Extract
Boy George is best-known as the frontman of Culture Club, the band that of course skyrocketed to fame with 1982 single Do You Really Want To Hurt Me and went on to sell 150 million records worldwide.
They’re still going strong today, releasing new album Life earlier this year and touring the world to support it.
However, Karma Chameleon singer George has also developed a couple of a side hustles; not least as a mentor on The Voice UK [below] and The Voice Australia in recent years, but also as a manager of up and coming music acts.
‘Be theatrical but also humble’
This year, he’s been lending his expertise to handsome three-piece 80s-indebted rock outfit We Are Brando [pictured below], comprised of brothers Sam and Joe Lewis and their friend Luke Begley.
Here, The Boy talks We Are Brando’s new song Trains (including its video’s gender play, in which a guy appears to pose as a female sex worker – but your interpretation might be very different to mine!) and his advice to today’s crop of LGBTI pop stars on longevity. Namely: ‘Be theatrical but also humble…’
How did you discover We Ae Brando and why did you decide to work with them?
I stole them from Philip Sallon [the club promoter and New Romantic figure who George met on his first visit to a gay club] who was briefly managing them. A pop coup d’état. Before Philip they were managed by Lembit Öpik. I just love their attitude and talent.
You cowrote We Are Brando’s song Trains. What is it about?
It’s about escaping. Freedom.
‘There are many ways for a boy to be a man, last night you cried for someone you don’t know’ – what does this lyric mean to you?

Data extract
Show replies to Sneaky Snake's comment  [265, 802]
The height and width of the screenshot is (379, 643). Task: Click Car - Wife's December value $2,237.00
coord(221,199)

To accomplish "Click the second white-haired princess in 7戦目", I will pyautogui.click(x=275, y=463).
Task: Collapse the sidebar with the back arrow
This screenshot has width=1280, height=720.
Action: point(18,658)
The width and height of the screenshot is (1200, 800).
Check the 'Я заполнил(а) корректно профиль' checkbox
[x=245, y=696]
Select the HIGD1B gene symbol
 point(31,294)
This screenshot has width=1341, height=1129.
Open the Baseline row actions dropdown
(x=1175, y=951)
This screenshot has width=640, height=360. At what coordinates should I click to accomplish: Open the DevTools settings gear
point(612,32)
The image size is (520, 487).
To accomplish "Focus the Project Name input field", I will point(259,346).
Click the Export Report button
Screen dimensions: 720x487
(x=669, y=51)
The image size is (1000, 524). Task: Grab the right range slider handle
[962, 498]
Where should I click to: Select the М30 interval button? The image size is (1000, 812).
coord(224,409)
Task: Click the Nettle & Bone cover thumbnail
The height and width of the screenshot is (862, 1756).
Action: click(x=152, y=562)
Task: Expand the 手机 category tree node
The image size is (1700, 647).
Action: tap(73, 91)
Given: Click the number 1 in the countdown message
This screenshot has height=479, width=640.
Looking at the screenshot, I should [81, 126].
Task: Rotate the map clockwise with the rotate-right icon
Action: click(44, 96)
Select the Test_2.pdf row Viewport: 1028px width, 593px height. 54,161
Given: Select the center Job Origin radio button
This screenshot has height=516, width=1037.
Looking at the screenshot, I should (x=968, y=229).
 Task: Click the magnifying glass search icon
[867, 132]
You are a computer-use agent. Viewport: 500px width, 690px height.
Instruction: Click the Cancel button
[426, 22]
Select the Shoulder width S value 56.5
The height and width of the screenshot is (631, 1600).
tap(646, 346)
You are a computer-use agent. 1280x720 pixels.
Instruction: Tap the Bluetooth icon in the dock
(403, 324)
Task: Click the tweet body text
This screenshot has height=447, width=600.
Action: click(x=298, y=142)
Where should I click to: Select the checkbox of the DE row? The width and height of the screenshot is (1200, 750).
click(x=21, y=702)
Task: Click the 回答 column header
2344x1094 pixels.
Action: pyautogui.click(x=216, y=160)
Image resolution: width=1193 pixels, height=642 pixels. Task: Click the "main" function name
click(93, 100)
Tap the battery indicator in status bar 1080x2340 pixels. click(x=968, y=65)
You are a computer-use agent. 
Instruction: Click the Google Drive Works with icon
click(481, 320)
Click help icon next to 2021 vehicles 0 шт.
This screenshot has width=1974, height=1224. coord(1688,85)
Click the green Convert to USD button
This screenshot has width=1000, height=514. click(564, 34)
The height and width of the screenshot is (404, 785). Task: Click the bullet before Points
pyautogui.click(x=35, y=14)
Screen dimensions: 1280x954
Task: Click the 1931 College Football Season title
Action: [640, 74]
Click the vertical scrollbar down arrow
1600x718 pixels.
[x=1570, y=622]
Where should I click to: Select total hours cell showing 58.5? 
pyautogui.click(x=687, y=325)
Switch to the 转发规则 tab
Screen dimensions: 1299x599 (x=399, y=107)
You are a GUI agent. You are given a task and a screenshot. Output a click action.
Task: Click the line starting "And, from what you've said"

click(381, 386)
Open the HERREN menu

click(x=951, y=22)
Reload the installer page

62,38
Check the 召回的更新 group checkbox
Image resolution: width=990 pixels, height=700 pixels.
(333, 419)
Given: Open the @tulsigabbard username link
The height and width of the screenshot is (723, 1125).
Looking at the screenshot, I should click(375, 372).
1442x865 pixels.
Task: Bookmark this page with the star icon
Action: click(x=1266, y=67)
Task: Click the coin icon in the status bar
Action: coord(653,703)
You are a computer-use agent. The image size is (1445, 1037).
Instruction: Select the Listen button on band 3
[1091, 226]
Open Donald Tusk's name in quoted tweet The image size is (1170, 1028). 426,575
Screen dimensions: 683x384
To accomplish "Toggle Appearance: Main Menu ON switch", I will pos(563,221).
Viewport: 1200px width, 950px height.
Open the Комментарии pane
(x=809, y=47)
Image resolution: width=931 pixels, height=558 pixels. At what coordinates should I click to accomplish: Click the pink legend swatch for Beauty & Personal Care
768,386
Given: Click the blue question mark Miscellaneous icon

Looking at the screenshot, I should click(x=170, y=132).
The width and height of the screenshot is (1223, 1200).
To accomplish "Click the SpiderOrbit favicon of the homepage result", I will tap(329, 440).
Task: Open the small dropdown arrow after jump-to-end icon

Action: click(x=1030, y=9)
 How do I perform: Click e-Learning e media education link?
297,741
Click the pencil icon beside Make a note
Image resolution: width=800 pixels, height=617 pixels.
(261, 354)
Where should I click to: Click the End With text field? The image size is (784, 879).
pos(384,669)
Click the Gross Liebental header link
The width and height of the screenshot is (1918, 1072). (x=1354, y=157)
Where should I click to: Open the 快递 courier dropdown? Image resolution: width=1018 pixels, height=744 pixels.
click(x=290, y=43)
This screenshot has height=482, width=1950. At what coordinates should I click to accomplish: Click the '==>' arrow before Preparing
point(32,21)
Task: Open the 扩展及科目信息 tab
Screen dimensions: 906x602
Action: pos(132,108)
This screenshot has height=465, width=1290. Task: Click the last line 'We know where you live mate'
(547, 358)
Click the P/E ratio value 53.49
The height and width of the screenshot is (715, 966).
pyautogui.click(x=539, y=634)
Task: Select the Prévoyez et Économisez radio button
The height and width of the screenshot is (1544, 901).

Work instruction 1
Can you revise the Boy George interview, beginning at the words containing "Boy George is" and stopping after "to support it.", with "Culture Club" changed to "the group Culture Club"?
Work instruction 2
How would you carry the Boy George interview forward from its last line?
The listing comes from a different source than the Boy George interview.

Written reply 1
Boy George is best-known as the frontman of the group Culture Club, the band that of course skyrocketed to fame with 1982 single Do You Really Want To Hurt Me and went on to sell 150 million records worldwide.
They’re still going strong today, releasing new album Life earlier this year and touring the world to support it.

Written reply 2
People are refusing to accept labels and I believe there are many, many ways to be a man. I used to say ‘a real man has walked in heels.’
How open to interpretation do you feel the sexuality, gender identity and profession of the main character profiled in the music video is?
As open as the viewer wants it to be. It pays homage to Small Town Boy. Shamefully 80s but the ‘Living Dolls’ are very now. They look like reality TV stars.
What is your view on the effect of toxic masculinity in the LGBTI community?
Avoid toxic things and people. It’s just fear.
As a music manager, what would your advice be to the likes of Troye Sivan and Sam Smith about longevity in the business?
I think losing one’s sense of humor is the biggest threat. Also, surrounding yourself with honest, sound people is key. Be theatrical but also humble.
Does homophobia in the music industry still exist?
Let’s call it what it really is. Fear. Fear will always exist. Act how you want the world to be. Be the mirror you want to look into. Listen to Dandipani!